*GIVEN RECORDS*.
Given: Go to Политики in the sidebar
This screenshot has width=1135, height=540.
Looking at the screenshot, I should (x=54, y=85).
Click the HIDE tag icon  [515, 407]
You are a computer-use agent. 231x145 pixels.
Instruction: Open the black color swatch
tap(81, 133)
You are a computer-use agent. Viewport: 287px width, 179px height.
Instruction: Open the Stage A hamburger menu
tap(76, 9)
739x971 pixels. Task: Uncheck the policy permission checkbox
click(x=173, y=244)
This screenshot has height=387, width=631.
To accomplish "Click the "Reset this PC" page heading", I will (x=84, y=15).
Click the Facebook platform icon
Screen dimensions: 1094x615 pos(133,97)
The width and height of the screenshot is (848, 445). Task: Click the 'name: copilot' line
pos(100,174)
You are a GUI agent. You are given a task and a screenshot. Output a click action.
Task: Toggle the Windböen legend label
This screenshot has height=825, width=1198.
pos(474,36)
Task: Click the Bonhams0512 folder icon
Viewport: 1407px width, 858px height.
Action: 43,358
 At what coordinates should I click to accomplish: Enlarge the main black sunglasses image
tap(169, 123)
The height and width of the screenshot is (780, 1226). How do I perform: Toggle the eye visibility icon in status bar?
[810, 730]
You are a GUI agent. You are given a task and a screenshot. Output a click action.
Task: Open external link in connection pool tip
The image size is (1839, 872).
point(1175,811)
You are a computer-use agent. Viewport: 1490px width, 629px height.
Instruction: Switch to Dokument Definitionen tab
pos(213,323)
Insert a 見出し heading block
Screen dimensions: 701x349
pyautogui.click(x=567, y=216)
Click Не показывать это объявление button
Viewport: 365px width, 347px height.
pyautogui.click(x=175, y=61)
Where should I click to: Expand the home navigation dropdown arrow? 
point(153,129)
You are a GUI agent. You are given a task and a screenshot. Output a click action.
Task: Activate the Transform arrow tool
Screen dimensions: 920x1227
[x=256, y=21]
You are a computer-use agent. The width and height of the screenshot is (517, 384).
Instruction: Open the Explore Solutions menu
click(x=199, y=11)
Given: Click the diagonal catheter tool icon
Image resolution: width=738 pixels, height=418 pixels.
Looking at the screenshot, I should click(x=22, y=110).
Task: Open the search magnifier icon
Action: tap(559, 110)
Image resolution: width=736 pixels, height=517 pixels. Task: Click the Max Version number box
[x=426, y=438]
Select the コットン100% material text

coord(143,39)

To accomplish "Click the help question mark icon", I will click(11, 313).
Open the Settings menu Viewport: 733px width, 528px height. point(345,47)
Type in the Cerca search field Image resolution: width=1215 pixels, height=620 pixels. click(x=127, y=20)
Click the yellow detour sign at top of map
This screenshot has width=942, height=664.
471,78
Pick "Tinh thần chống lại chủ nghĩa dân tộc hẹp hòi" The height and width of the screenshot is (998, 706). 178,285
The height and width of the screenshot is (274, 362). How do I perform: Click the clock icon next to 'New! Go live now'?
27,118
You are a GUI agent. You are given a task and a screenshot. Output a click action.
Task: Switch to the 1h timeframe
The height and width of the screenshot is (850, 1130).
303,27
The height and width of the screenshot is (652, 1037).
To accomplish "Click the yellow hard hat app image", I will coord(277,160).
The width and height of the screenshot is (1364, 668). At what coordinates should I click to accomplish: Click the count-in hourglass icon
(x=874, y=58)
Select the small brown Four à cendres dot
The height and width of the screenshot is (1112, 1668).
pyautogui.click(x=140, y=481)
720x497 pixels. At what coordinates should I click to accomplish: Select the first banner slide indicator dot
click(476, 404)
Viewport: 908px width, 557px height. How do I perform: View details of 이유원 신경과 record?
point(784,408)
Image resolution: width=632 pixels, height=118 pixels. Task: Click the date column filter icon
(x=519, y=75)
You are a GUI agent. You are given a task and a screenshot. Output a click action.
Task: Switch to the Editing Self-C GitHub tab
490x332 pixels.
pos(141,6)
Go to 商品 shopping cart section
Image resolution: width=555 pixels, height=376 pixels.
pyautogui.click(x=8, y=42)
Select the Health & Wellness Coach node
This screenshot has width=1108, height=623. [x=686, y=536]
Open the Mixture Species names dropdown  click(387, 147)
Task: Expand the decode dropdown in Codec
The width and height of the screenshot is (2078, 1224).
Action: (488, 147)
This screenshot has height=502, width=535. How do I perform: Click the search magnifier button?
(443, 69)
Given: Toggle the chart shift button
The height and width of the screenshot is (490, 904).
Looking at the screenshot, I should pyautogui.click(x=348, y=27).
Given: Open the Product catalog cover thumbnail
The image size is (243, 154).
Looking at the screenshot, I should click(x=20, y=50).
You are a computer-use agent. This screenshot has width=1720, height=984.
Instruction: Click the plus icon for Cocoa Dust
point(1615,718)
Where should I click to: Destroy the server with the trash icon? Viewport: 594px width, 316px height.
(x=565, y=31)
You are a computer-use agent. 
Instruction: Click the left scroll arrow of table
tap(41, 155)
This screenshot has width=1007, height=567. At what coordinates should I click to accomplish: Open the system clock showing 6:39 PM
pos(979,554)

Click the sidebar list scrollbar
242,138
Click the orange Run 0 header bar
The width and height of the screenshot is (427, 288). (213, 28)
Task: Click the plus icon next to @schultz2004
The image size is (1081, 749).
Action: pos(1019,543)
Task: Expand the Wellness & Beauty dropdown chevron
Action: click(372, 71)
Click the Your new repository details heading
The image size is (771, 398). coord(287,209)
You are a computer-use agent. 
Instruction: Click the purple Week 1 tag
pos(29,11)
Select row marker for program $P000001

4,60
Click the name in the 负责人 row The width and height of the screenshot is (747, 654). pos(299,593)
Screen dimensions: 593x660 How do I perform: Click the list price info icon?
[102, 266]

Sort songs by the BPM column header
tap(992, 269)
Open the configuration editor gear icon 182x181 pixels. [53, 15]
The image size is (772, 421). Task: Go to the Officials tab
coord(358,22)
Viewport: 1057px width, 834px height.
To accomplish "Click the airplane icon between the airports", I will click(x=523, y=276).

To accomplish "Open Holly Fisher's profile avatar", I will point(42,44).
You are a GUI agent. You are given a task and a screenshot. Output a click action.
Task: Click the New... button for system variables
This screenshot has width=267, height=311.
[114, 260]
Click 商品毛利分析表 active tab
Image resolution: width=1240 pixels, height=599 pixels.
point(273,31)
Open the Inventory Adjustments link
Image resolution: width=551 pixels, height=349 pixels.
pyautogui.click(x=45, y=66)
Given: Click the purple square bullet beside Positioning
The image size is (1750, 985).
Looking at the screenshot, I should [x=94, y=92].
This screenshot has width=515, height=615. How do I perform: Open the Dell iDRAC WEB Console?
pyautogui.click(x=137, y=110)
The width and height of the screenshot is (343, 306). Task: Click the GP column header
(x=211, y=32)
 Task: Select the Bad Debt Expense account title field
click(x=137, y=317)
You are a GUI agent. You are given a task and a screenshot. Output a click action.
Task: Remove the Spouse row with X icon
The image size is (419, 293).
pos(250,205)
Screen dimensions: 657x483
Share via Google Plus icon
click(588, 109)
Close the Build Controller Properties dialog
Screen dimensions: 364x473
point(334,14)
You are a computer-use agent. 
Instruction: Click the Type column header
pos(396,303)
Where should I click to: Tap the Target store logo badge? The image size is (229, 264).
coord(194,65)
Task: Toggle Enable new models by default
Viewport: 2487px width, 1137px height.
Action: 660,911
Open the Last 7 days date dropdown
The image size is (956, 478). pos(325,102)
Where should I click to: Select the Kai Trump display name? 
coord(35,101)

*THE EXERCISE*. Transcribe all of the lines above exactly as they are.

*FINISHED EXERCISE*.
Given: Go to Политики in the sidebar
This screenshot has width=1135, height=540.
Looking at the screenshot, I should (x=54, y=85).
Click the HIDE tag icon  [515, 407]
You are a computer-use agent. 231x145 pixels.
Instruction: Open the black color swatch
tap(81, 133)
You are a computer-use agent. Viewport: 287px width, 179px height.
Instruction: Open the Stage A hamburger menu
tap(76, 9)
739x971 pixels. Task: Uncheck the policy permission checkbox
click(x=173, y=244)
This screenshot has height=387, width=631.
To accomplish "Click the "Reset this PC" page heading", I will (x=84, y=15).
Click the Facebook platform icon
Screen dimensions: 1094x615 pos(133,97)
The width and height of the screenshot is (848, 445). Task: Click the 'name: copilot' line
pos(100,174)
You are a GUI agent. You are given a task and a screenshot. Output a click action.
Task: Toggle the Windböen legend label
This screenshot has height=825, width=1198.
pos(474,36)
Task: Click the Bonhams0512 folder icon
Viewport: 1407px width, 858px height.
Action: 43,358
 At what coordinates should I click to accomplish: Enlarge the main black sunglasses image
tap(169, 123)
The height and width of the screenshot is (780, 1226). How do I perform: Toggle the eye visibility icon in status bar?
[810, 730]
You are a GUI agent. You are given a task and a screenshot. Output a click action.
Task: Open external link in connection pool tip
The image size is (1839, 872).
point(1175,811)
You are a computer-use agent. Viewport: 1490px width, 629px height.
Instruction: Switch to Dokument Definitionen tab
pos(213,323)
Insert a 見出し heading block
Screen dimensions: 701x349
pyautogui.click(x=567, y=216)
Click Не показывать это объявление button
Viewport: 365px width, 347px height.
pyautogui.click(x=175, y=61)
Where should I click to: Expand the home navigation dropdown arrow? 
point(153,129)
You are a GUI agent. You are given a task and a screenshot. Output a click action.
Task: Activate the Transform arrow tool
Screen dimensions: 920x1227
[x=256, y=21]
You are a computer-use agent. The width and height of the screenshot is (517, 384).
Instruction: Open the Explore Solutions menu
click(x=199, y=11)
Given: Click the diagonal catheter tool icon
Image resolution: width=738 pixels, height=418 pixels.
Looking at the screenshot, I should click(x=22, y=110).
Task: Open the search magnifier icon
Action: tap(559, 110)
Image resolution: width=736 pixels, height=517 pixels. Task: Click the Max Version number box
[x=426, y=438]
Select the コットン100% material text

coord(143,39)

To accomplish "Click the help question mark icon", I will click(11, 313).
Open the Settings menu Viewport: 733px width, 528px height. point(345,47)
Type in the Cerca search field Image resolution: width=1215 pixels, height=620 pixels. click(x=127, y=20)
Click the yellow detour sign at top of map
This screenshot has width=942, height=664.
471,78
Pick "Tinh thần chống lại chủ nghĩa dân tộc hẹp hòi" The height and width of the screenshot is (998, 706). 178,285
The height and width of the screenshot is (274, 362). How do I perform: Click the clock icon next to 'New! Go live now'?
27,118
You are a GUI agent. You are given a task and a screenshot. Output a click action.
Task: Switch to the 1h timeframe
The height and width of the screenshot is (850, 1130).
303,27
The height and width of the screenshot is (652, 1037).
To accomplish "Click the yellow hard hat app image", I will coord(277,160).
The width and height of the screenshot is (1364, 668). At what coordinates should I click to accomplish: Click the count-in hourglass icon
(x=874, y=58)
Select the small brown Four à cendres dot
The height and width of the screenshot is (1112, 1668).
pyautogui.click(x=140, y=481)
720x497 pixels. At what coordinates should I click to accomplish: Select the first banner slide indicator dot
click(476, 404)
Viewport: 908px width, 557px height. How do I perform: View details of 이유원 신경과 record?
point(784,408)
Image resolution: width=632 pixels, height=118 pixels. Task: Click the date column filter icon
(x=519, y=75)
You are a GUI agent. You are given a task and a screenshot. Output a click action.
Task: Switch to the Editing Self-C GitHub tab
490x332 pixels.
pos(141,6)
Go to 商品 shopping cart section
Image resolution: width=555 pixels, height=376 pixels.
pyautogui.click(x=8, y=42)
Select the Health & Wellness Coach node
This screenshot has width=1108, height=623. [x=686, y=536]
Open the Mixture Species names dropdown  click(387, 147)
Task: Expand the decode dropdown in Codec
The width and height of the screenshot is (2078, 1224).
Action: (488, 147)
This screenshot has height=502, width=535. How do I perform: Click the search magnifier button?
(443, 69)
Given: Toggle the chart shift button
The height and width of the screenshot is (490, 904).
Looking at the screenshot, I should pyautogui.click(x=348, y=27).
Given: Open the Product catalog cover thumbnail
The image size is (243, 154).
Looking at the screenshot, I should click(x=20, y=50).
You are a computer-use agent. This screenshot has width=1720, height=984.
Instruction: Click the plus icon for Cocoa Dust
point(1615,718)
Where should I click to: Destroy the server with the trash icon? Viewport: 594px width, 316px height.
(x=565, y=31)
You are a computer-use agent. 
Instruction: Click the left scroll arrow of table
tap(41, 155)
This screenshot has width=1007, height=567. At what coordinates should I click to accomplish: Open the system clock showing 6:39 PM
pos(979,554)

Click the sidebar list scrollbar
242,138
Click the orange Run 0 header bar
The width and height of the screenshot is (427, 288). (213, 28)
Task: Click the plus icon next to @schultz2004
The image size is (1081, 749).
Action: pos(1019,543)
Task: Expand the Wellness & Beauty dropdown chevron
Action: click(372, 71)
Click the Your new repository details heading
The image size is (771, 398). coord(287,209)
You are a computer-use agent. 
Instruction: Click the purple Week 1 tag
pos(29,11)
Select row marker for program $P000001

4,60
Click the name in the 负责人 row The width and height of the screenshot is (747, 654). pos(299,593)
Screen dimensions: 593x660 How do I perform: Click the list price info icon?
[102, 266]

Sort songs by the BPM column header
tap(992, 269)
Open the configuration editor gear icon 182x181 pixels. [53, 15]
The image size is (772, 421). Task: Go to the Officials tab
coord(358,22)
Viewport: 1057px width, 834px height.
To accomplish "Click the airplane icon between the airports", I will click(x=523, y=276).

To accomplish "Open Holly Fisher's profile avatar", I will point(42,44).
You are a GUI agent. You are given a task and a screenshot. Output a click action.
Task: Click the New... button for system variables
This screenshot has width=267, height=311.
[114, 260]
Click 商品毛利分析表 active tab
Image resolution: width=1240 pixels, height=599 pixels.
point(273,31)
Open the Inventory Adjustments link
Image resolution: width=551 pixels, height=349 pixels.
pyautogui.click(x=45, y=66)
Given: Click the purple square bullet beside Positioning
The image size is (1750, 985).
Looking at the screenshot, I should [x=94, y=92].
This screenshot has width=515, height=615. How do I perform: Open the Dell iDRAC WEB Console?
pyautogui.click(x=137, y=110)
The width and height of the screenshot is (343, 306). Task: Click the GP column header
(x=211, y=32)
 Task: Select the Bad Debt Expense account title field
click(x=137, y=317)
You are a GUI agent. You are given a task and a screenshot. Output a click action.
Task: Remove the Spouse row with X icon
The image size is (419, 293).
pos(250,205)
Screen dimensions: 657x483
Share via Google Plus icon
click(588, 109)
Close the Build Controller Properties dialog
Screen dimensions: 364x473
point(334,14)
You are a computer-use agent. 
Instruction: Click the Type column header
pos(396,303)
Where should I click to: Tap the Target store logo badge? The image size is (229, 264).
coord(194,65)
Task: Toggle Enable new models by default
Viewport: 2487px width, 1137px height.
Action: 660,911
Open the Last 7 days date dropdown
The image size is (956, 478). pos(325,102)
Where should I click to: Select the Kai Trump display name? 
coord(35,101)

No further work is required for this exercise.